Reprint requests to: Taylor Harrison, MD, Department of Neurology, Emory University School of Medicine, Grady Memorial Hospital, 80 Jesse Hill Jr. Drive Box 036, Atlanta, GA 30303, USA. Tel: 404-616-4013; Fax: 404-659-0849; E-mail: tharri4@emory.edu.



There is limited evidence for efficacy of analgesics as monotherapy for neuropathic pain associated with HIV-associated polyneuropathies, in spite of demonstrated efficacy in other neuropathic pain conditions.
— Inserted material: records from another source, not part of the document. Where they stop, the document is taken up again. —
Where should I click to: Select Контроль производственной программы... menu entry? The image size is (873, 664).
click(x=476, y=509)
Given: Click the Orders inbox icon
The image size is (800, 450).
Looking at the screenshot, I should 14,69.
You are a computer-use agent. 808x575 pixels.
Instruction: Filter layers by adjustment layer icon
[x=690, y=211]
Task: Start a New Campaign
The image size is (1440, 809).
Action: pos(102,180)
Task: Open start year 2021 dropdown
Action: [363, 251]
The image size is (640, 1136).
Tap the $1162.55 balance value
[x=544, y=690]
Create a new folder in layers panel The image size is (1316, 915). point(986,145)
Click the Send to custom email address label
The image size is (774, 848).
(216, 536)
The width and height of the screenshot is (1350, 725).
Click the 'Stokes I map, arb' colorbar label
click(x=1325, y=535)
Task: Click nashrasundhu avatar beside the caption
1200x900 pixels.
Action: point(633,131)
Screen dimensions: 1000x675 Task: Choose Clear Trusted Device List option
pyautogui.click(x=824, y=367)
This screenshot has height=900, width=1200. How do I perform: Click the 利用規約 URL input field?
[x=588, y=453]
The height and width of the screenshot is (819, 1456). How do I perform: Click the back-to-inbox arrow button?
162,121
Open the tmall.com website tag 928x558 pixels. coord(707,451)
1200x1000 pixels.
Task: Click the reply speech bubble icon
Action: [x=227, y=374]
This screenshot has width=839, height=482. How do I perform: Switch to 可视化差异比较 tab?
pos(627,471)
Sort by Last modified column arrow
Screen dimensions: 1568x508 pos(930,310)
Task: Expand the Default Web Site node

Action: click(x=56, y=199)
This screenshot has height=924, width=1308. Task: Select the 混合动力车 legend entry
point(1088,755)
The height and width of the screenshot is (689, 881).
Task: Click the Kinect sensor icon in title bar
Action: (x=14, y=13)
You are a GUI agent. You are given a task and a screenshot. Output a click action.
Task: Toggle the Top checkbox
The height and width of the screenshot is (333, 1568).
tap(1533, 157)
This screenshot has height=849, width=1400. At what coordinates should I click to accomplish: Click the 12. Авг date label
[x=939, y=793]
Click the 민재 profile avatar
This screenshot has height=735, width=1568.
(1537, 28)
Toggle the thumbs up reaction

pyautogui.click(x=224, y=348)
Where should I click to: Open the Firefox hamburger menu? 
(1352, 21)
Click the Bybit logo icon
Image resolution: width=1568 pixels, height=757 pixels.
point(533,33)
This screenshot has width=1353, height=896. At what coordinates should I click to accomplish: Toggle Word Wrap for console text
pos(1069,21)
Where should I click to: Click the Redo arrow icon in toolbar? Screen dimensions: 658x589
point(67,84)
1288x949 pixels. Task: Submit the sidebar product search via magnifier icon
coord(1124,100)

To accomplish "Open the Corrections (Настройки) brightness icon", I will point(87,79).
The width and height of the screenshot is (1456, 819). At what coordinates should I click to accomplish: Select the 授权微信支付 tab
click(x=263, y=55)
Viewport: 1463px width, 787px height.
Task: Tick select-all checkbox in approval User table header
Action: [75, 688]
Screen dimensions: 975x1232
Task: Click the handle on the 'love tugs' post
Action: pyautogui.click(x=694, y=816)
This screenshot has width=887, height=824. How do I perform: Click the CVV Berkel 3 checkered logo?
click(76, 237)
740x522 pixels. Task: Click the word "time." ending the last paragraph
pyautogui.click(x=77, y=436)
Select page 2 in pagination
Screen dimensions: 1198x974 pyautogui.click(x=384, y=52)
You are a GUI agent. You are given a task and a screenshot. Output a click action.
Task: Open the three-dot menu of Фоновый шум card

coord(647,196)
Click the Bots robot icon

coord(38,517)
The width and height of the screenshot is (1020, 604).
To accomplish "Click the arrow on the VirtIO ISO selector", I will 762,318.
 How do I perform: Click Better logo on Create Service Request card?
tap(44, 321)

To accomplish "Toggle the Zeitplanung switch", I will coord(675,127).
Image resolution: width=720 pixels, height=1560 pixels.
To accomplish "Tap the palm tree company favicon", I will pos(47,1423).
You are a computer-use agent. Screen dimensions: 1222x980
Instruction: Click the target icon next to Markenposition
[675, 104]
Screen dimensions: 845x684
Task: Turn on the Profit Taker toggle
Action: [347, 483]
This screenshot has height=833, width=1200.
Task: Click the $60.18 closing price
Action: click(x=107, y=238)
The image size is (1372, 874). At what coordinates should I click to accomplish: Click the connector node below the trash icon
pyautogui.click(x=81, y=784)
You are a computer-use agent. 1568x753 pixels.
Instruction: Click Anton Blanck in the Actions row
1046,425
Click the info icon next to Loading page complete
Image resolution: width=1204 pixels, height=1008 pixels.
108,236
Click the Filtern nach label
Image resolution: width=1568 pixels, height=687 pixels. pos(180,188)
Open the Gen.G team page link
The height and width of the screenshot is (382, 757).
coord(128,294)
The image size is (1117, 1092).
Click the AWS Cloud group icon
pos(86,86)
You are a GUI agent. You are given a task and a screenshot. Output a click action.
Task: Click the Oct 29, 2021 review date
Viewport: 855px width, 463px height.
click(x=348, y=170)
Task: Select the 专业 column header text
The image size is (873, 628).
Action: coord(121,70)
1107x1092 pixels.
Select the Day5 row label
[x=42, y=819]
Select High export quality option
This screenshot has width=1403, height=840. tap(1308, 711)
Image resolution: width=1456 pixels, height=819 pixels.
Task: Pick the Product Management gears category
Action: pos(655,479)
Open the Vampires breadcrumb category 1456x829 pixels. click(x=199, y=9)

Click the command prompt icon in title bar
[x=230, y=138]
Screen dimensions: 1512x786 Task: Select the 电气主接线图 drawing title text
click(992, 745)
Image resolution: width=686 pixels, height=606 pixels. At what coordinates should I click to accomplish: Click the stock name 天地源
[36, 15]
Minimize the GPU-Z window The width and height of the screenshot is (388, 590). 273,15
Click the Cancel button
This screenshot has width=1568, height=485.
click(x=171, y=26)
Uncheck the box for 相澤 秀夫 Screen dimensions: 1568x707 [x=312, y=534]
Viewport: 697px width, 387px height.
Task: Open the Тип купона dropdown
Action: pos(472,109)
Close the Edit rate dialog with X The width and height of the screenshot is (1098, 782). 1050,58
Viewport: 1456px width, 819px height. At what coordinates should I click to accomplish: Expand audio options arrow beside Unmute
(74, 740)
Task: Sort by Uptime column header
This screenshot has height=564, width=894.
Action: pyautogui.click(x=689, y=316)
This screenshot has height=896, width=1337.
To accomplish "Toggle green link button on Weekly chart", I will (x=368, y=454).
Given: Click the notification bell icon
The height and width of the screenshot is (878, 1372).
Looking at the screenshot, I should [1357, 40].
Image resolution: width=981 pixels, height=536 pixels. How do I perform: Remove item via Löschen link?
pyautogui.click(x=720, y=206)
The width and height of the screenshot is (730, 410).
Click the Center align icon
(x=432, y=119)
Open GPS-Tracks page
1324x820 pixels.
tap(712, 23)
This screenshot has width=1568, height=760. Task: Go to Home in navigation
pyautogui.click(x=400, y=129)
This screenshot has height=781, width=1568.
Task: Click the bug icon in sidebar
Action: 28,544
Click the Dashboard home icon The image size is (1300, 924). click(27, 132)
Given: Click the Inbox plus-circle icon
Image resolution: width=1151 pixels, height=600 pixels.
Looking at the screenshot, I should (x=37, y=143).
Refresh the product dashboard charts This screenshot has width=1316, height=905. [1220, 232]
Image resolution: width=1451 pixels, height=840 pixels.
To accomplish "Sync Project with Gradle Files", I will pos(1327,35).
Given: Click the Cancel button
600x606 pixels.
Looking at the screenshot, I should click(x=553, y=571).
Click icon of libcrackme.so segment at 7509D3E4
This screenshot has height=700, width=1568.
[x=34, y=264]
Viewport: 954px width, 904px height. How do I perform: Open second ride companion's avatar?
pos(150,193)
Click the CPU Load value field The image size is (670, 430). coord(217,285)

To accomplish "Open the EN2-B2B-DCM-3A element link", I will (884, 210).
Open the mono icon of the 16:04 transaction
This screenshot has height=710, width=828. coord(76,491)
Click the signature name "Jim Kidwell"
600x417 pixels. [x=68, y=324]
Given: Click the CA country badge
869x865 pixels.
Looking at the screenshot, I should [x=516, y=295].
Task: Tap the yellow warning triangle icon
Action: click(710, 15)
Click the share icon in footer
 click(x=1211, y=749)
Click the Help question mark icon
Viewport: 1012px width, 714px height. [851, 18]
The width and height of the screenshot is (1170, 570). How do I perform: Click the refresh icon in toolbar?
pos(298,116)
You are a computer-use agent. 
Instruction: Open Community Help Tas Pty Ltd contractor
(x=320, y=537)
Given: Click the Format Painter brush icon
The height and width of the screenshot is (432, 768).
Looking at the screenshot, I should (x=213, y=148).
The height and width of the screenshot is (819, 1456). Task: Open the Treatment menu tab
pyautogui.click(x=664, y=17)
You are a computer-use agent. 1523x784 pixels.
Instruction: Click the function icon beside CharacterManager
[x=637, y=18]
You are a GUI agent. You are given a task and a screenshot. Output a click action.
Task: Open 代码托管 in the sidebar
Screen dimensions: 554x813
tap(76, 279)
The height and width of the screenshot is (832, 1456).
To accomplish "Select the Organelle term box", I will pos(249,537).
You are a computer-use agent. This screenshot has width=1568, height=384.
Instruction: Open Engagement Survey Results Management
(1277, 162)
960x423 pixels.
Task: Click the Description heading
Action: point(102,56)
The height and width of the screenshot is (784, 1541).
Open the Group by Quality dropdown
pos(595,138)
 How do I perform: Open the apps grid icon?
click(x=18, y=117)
We evaluated the tolerability and analgesic efficacy of duloxetine, methadone, and the combination of duloxetine-methadone compared with placebo.


This study was a phase II, randomized, double-blind, placebo-controlled, four-period crossover multicenter study of analgesic therapy for patients with at least moderate neuropathic pain due to HIV-associated polyneuropathy. Duloxetine, methadone, combination duloxetine-methadone, and placebo were administered in four different possible sequences. The primary outcome measure was mean pain intensity (MPI) measured daily in a study-supplied pain diary.


A total of 15 patients were enrolled from eight study sites and eight patients completed the entire trial. Study treatments failed to show statistically significant change in MPI compared with placebo. Adverse events were frequent and associated with high rates of drug discontinuation and study dropout.


Challenges with participant recruitment and poor retention precluded trial completion to its planned targets, limiting our evaluation of the analgesic efficacy of the study treatments. Challenges to successful completion of this study and lessons learned are discussed.